The problem is exacerbated in New York and northern New Jersey because of the two states' heavy reliance on Wall Street's good fortunes to keep their own tax revenue high.

Some say the problem is overspending by state governments. And new governors in particular, such as Patrick and Spitzer, came into office with a list of plans to implement and promises they want to keep: in Spitzer's case, expanding health insurance for children, increasing the stock of middle-income housing and investing $1 billion in an Upstate economic development fund. Patrick wants to revive the cabinet-level post of education secretary and is exploring whether to offer in-state college tuition to the children of illegal immigrants who attend public schools.

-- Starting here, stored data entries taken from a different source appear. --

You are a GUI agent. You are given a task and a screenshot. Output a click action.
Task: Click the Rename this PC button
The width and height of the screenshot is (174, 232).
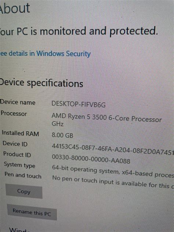click(x=32, y=212)
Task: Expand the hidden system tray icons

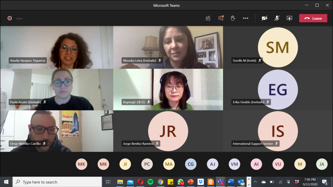Action: click(x=255, y=182)
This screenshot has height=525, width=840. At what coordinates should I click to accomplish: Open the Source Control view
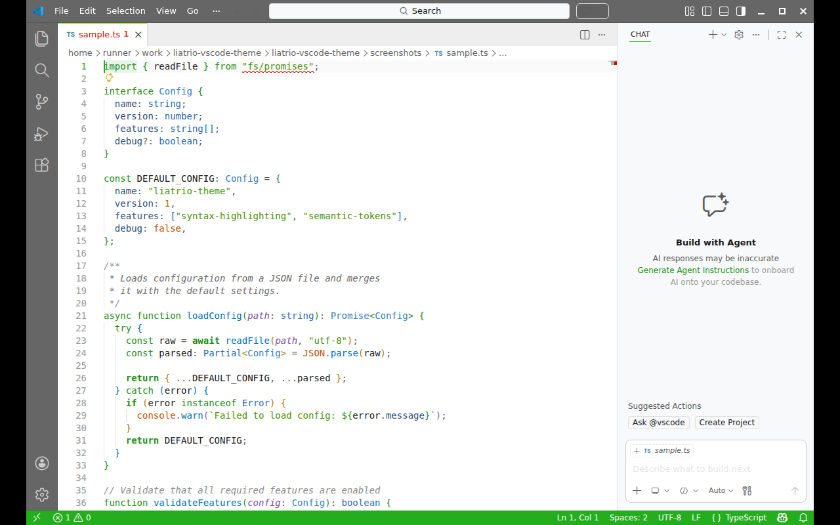(41, 102)
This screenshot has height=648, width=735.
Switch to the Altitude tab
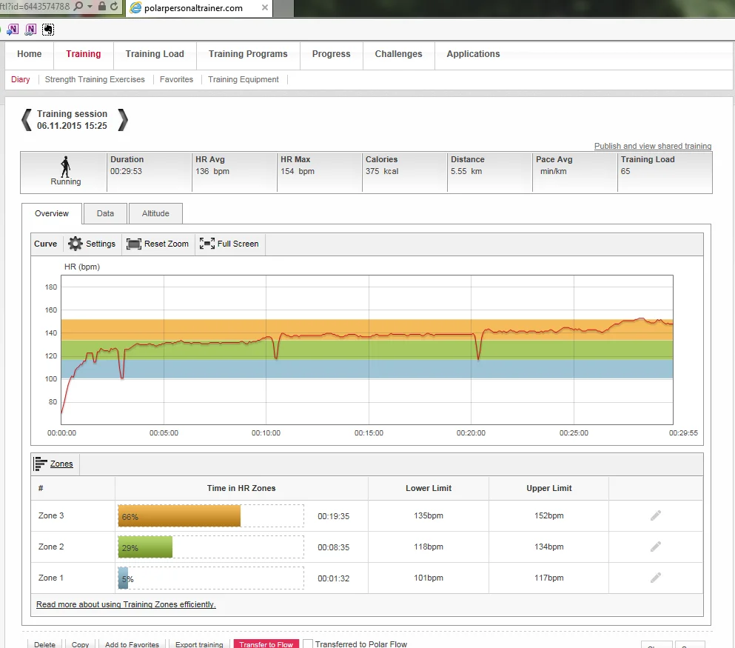(155, 213)
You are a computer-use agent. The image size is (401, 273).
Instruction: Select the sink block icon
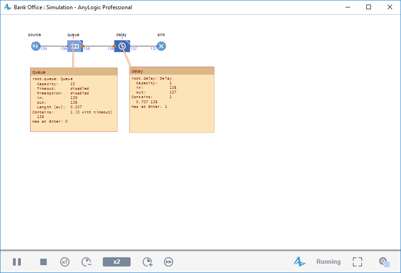[x=161, y=46]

Critics say the governors' one-time gimmicks to raise money mask the deeper budgetary problems. "They try to get more and more creative financially, but all of this can't replace budgetary responsibility," said Nicole Gelinas, a senior fellow with the Manhattan Institute, a New York think tank. "At some point, the checkbook has to balance. At some point, they'll run out of things to securitize or sell off."

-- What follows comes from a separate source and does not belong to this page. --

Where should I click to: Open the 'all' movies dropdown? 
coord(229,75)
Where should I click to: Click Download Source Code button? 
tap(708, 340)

Using creative methods to find cash is not new. During the last period of deficits, in 2001, some states raised money by securitizing their share of the large court settlements from tobacco companies. "The states took that money up front so they could close those budget deficits," Gelinas said.

Many of the governors have ruled out increasing taxes to cover the shortfalls, further limiting their options.

Spitzer, in his State of the State speech Wednesday in Albany, embraced the idea of imposing a ceiling on property taxes. In California, Schwarzenegger said, "I know that some people say that we should just raise taxes in order to fill the gap, but it would be wrong to raise taxes on people to cover Sacramento's overspending."

In New Jersey, Corzine said that if the legislature does not enact his plan for toll increases, the alternatives are to increase the sales tax by 30 percent, the income tax by 20 percent or the gas tax by 12 cents per gallon.

There is always an aversion to raising taxes during a recession.

The only other way for states to close the gap is by radically reducing spending, as Schwarzenegger is proposing in California. But according to some analysts, the states went through such painful cuts during the 2001 slowdown that there is not much left to trim.

The Center on Budget and Policy Priorities, a liberal think tank that advocates for the poor, reported that during the recession in 2001, about 34 states cut eligibility for public health programs, causing 1 million people to lose access to health care, and 34 states cut per-pupil aid to school districts in 2004, meaning higher costs for textbooks, shorter school days and fewer staff members. States also raised tuition at public colleges and universities.

"In general, state expenditures are below, on average, where they were prior to the last recession," said the center's Lav.